Maybe, Jeremiah thought, maybe this is something we do every day now.
He didn't let himself finish the thought.
They sat there for a few more minutes, the silence settling around them like a blanket. Jeremiah could feel the eyes of the four girls from across the room—their stares, their curiosity, their whispered speculation. He'd been so focused on Dre that he'd almost forgotten they were there.
But Dre hadn't forgotten.
He stood up slowly, crumpling the empty KFC bag in his fist, and turned to face them. His posture changed—shoulders back, chin up, the easy confidence of someone who'd never had to learn how to take up space because he'd always been allowed to.
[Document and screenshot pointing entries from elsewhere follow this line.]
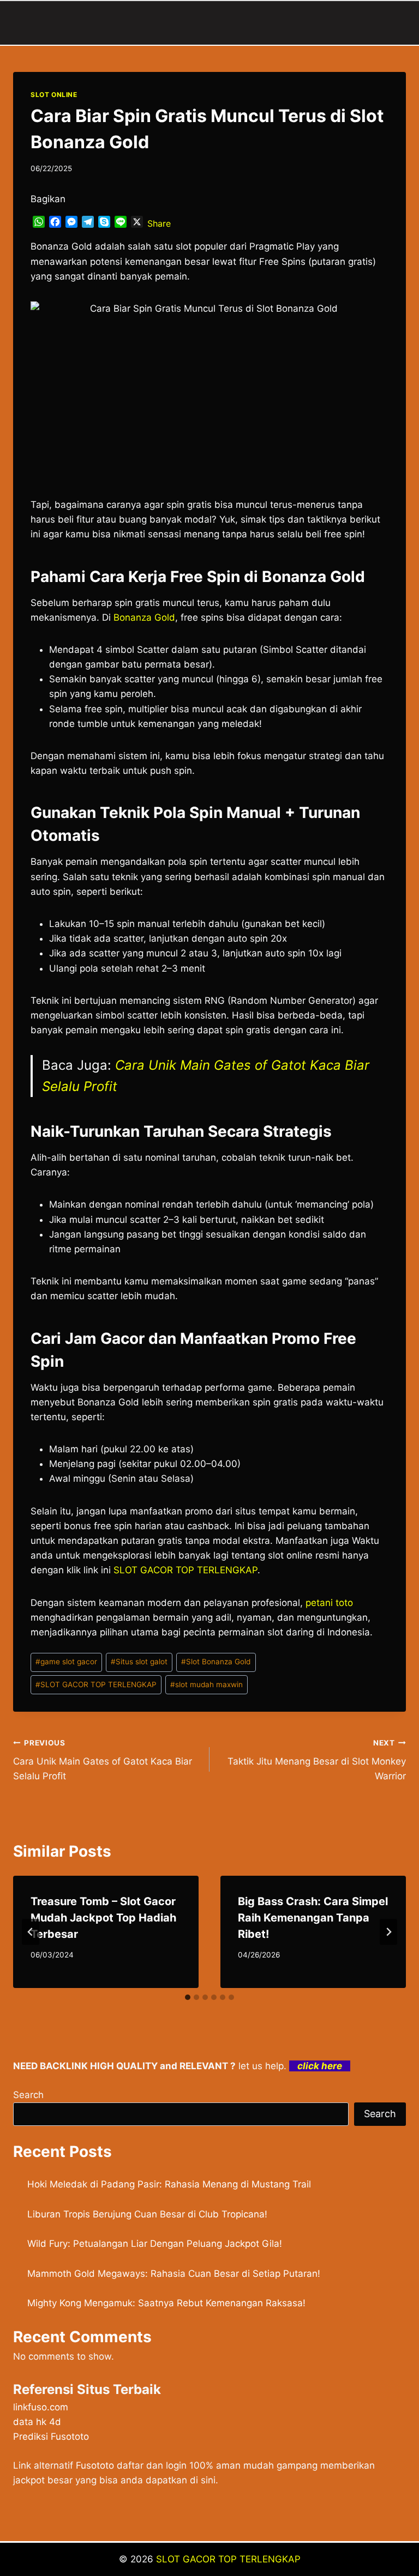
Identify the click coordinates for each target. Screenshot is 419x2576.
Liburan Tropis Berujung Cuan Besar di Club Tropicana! (147, 2214)
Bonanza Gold (144, 617)
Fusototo (95, 2465)
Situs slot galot (139, 1661)
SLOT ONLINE (54, 94)
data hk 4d (37, 2421)
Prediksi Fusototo (51, 2436)
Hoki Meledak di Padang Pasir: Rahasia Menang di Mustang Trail (169, 2184)
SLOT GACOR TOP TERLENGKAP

"What the fuck y'all staring at?" Dre's voice was cold, flat, dangerous. Not loud. It didn't need to be loud.
Three of the girls looked away immediately, suddenly fascinated by their phones, their fingernails, the ceiling tiles. But the fourth one—the one who'd been braiding her hair by the door—she giggled. A small, nervous sound that escaped before she could stop it. She clapped a hand over her mouth, her eyes wide, and then she looked away too, shoulders shaking with suppressed laughter.
Dre stared at her for a long, hard moment. Then he turned back to Jeremiah, and his expression softened—just barely, just enough for Jeremiah to notice.
"Same time tomorrow," Dre said. Not a question. Not really.
Jeremiah's heart stuttered. "O-okay."
Dre nodded once, short and sharp, and walked out of the classroom without looking back. The door swung shut behind him, and the room felt colder somehow, emptier.
Jeremiah sat there, his hand still wrapped around the biscuit in his pocket, and tried to remember how to breathe.
Same time tomorrow.
He pulled out his phone, opened Kingdom Builder: Castle Defense, and stared at the pixelated villagers without seeing them. His lips still tasted like salt and honey. His stomach was full for the first time in days. And somewhere in his chest, that small, stupid spark had grown into something he couldn't ignore anymore.
He wasn't expecting Dre to come back.
He was hoping. And that was so much worse.